Condamné en première instance à dix ans de prison, un kinésithérapeute de 71 ans a été reconnu coupable en appel par la cour d'assises du Haut-Rhin le 4 décembre 2024. Accusé de viols sur quatre patientes dans son cabinet strasbourgeois entre 2010 et 2016, Gérard Spinner a vu sa peine confirmée par la cour. Une victime témoigne.
Presque un an après sa condamnation en première instance, le kinésithérapeute, Gérard Spinner, a été reconnu coupable de viols par la cour d'assises de Colmar (Haut-Rhin), mercredi 4 décembre. Les juges ont confirmé la peine en appel, soit 10 ans de réclusion criminelle et l'interdiction définitive d'exercer l'activité professionnelle de kinésithérapeute.
Âgé de 71 ans, l'ex-praticien est accusé du viol de quatre femmes pour des faits produits à Strasbourg, dans son cabinet, entre 2010 et 2016. Les patientes étaient venues le consulter pour un mal de dos, un problème de hernie discale ou pour une mauvaise chute de cheval.
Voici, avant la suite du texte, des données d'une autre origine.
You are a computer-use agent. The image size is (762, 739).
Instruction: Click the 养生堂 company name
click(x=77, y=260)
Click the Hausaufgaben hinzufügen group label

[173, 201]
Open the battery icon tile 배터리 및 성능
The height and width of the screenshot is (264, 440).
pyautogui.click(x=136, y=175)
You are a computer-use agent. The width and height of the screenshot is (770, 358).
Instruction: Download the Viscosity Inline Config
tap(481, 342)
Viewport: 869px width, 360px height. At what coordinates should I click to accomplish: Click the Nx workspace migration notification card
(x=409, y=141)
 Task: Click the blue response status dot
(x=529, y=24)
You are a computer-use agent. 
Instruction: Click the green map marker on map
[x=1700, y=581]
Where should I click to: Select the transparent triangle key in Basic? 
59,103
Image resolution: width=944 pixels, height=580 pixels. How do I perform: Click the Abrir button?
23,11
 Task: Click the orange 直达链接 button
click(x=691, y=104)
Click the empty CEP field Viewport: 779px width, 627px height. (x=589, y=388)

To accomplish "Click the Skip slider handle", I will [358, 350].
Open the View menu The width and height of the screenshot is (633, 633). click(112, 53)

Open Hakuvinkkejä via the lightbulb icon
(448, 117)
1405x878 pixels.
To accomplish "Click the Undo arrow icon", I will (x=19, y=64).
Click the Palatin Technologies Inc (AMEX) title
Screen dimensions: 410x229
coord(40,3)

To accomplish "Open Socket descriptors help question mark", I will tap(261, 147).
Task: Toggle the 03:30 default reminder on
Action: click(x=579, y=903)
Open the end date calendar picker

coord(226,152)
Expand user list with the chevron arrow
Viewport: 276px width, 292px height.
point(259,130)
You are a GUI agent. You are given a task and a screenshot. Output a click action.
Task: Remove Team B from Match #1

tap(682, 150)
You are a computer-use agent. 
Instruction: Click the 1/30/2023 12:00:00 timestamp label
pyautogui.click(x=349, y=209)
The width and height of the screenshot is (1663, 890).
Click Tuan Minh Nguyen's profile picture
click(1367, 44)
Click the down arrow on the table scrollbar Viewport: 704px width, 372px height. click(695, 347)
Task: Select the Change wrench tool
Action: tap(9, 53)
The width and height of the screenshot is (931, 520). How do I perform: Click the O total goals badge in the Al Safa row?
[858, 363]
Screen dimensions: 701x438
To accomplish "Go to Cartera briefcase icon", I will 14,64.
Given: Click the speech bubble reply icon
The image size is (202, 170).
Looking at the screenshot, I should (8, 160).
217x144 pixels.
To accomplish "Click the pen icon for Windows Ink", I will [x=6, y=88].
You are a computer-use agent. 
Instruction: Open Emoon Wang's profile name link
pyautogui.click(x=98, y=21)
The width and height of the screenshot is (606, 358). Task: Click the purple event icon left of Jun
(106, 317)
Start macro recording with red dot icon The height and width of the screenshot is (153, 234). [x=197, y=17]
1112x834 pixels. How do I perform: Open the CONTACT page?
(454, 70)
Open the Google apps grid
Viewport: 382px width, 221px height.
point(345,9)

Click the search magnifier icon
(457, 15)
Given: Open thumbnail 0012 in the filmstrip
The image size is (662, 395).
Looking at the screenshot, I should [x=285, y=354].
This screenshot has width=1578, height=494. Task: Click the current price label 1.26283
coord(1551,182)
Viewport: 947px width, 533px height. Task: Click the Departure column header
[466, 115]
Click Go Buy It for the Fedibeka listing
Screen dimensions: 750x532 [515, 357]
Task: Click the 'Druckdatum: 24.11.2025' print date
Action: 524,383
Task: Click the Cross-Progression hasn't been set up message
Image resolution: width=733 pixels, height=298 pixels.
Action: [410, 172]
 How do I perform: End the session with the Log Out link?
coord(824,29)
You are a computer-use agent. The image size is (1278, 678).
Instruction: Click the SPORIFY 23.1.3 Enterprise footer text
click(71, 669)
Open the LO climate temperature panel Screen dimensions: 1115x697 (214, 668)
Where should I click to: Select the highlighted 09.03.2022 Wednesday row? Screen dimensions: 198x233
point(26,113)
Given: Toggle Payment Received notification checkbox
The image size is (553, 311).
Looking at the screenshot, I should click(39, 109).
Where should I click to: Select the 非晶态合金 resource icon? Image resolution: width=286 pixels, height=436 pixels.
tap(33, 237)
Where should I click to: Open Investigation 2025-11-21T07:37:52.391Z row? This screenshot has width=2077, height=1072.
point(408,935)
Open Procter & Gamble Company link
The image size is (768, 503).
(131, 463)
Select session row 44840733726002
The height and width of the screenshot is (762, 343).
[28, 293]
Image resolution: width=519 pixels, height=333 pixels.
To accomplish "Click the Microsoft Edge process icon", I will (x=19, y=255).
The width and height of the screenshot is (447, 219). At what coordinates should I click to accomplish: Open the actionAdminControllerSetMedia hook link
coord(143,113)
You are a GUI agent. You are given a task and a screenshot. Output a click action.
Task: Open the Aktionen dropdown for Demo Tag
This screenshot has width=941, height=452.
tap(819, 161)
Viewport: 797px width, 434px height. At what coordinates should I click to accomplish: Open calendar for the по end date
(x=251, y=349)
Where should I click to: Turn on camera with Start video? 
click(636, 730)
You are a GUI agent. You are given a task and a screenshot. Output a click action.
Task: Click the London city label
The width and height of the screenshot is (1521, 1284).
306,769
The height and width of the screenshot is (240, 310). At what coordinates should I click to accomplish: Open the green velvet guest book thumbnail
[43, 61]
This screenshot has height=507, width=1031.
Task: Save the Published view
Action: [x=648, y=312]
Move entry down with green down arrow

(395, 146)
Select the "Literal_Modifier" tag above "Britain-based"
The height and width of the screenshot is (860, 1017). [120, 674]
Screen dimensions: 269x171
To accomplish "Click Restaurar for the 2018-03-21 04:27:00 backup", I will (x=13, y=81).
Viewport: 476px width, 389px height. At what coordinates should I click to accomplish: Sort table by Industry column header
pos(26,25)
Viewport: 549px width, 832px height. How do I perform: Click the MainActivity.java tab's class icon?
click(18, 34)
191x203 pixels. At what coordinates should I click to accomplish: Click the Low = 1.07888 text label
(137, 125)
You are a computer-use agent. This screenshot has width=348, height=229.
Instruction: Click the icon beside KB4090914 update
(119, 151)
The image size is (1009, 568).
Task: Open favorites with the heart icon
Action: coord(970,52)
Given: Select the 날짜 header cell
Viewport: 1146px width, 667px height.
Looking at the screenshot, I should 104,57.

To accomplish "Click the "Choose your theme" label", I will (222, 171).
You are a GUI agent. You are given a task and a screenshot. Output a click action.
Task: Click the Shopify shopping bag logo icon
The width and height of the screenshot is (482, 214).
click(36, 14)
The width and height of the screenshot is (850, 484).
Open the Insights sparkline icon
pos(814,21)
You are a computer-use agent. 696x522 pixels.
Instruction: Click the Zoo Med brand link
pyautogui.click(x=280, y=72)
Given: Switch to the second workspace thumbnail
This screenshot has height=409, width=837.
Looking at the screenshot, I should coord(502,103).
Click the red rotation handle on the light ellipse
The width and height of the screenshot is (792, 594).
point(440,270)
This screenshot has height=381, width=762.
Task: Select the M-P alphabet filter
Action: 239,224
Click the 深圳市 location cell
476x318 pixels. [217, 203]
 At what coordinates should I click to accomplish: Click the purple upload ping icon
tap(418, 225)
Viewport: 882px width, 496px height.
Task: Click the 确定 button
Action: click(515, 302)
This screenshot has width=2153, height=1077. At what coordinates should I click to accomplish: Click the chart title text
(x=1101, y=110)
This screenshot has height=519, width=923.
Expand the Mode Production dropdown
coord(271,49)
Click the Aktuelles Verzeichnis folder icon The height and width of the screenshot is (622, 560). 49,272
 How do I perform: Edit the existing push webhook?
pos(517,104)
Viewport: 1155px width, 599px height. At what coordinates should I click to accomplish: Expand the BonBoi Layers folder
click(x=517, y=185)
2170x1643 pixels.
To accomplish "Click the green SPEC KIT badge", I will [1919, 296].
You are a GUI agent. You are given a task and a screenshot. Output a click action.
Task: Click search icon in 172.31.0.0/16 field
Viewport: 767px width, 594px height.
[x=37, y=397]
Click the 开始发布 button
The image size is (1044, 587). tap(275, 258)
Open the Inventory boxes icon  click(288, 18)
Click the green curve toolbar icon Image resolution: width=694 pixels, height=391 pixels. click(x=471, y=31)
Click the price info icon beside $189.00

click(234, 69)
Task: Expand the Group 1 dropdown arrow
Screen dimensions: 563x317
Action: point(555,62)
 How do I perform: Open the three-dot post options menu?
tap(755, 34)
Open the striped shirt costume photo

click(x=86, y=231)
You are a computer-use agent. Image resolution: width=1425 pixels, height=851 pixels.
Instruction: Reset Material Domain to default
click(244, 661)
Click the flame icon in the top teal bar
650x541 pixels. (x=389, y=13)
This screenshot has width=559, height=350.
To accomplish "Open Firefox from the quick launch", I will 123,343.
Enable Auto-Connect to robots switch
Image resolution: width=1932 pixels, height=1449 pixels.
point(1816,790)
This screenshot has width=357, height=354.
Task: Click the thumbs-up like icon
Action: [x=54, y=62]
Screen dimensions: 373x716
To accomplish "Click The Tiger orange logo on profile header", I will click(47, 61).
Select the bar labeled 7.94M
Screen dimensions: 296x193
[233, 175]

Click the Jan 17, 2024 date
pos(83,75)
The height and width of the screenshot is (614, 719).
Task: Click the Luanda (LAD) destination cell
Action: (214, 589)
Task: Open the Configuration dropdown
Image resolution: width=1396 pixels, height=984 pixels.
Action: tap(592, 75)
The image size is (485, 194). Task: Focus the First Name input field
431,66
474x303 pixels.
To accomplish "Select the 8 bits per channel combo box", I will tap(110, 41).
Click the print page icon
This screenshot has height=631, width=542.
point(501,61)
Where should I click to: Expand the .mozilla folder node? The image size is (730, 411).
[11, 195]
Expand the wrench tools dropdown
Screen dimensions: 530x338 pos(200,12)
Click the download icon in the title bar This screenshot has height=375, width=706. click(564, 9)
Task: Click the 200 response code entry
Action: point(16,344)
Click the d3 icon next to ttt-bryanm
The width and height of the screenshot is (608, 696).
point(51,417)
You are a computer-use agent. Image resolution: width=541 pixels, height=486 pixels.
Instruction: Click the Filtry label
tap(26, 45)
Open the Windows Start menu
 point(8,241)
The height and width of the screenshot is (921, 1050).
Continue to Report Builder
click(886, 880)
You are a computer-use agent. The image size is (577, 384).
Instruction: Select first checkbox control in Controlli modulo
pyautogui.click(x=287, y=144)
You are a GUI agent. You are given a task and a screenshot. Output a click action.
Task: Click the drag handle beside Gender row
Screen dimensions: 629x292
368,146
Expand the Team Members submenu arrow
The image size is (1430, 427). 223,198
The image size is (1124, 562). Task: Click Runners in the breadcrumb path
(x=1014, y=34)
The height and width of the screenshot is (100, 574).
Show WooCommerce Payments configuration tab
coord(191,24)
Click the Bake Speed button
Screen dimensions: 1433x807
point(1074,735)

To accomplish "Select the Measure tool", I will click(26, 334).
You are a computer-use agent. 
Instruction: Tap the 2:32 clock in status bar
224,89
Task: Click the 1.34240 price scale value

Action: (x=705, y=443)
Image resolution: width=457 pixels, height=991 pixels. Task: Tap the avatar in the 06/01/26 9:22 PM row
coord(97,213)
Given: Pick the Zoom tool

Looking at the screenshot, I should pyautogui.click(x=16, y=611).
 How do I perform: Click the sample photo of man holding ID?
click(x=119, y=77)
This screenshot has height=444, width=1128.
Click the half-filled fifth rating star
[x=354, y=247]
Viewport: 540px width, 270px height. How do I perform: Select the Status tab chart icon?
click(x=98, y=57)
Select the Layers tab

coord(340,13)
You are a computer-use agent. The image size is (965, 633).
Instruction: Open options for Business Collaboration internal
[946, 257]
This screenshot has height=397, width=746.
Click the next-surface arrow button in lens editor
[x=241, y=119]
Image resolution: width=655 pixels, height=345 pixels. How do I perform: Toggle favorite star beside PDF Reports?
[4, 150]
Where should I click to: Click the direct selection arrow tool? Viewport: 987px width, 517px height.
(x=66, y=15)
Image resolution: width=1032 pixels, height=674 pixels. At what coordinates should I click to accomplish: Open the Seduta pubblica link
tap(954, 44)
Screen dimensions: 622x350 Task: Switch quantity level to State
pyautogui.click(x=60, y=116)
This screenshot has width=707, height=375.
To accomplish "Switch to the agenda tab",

Circonstance aggravante, les juges ont considéré que ces viols ont été commis par une personne abusant de l'autorité que lui confère sa fonction.
Des actes non médicaux
Lors des débats qui se sont tenus à huis clos, Gérard Spinner a reconnu les faits. L'une des victimes, Natacha Ducarme, relativise : "Il a reconnu les actes, mais pas la qualification des actes". Et pour elle, la distinction est importante : les experts ont démontré qu'il ne pouvait s'agir d'actes médicaux. "On parle bien de viols". Ces actes commis par Gérard Spinner ont été décrits lors du procès : il s'agit d'introduction digitale dans le vagin et l'anus des patientes lors des consultations.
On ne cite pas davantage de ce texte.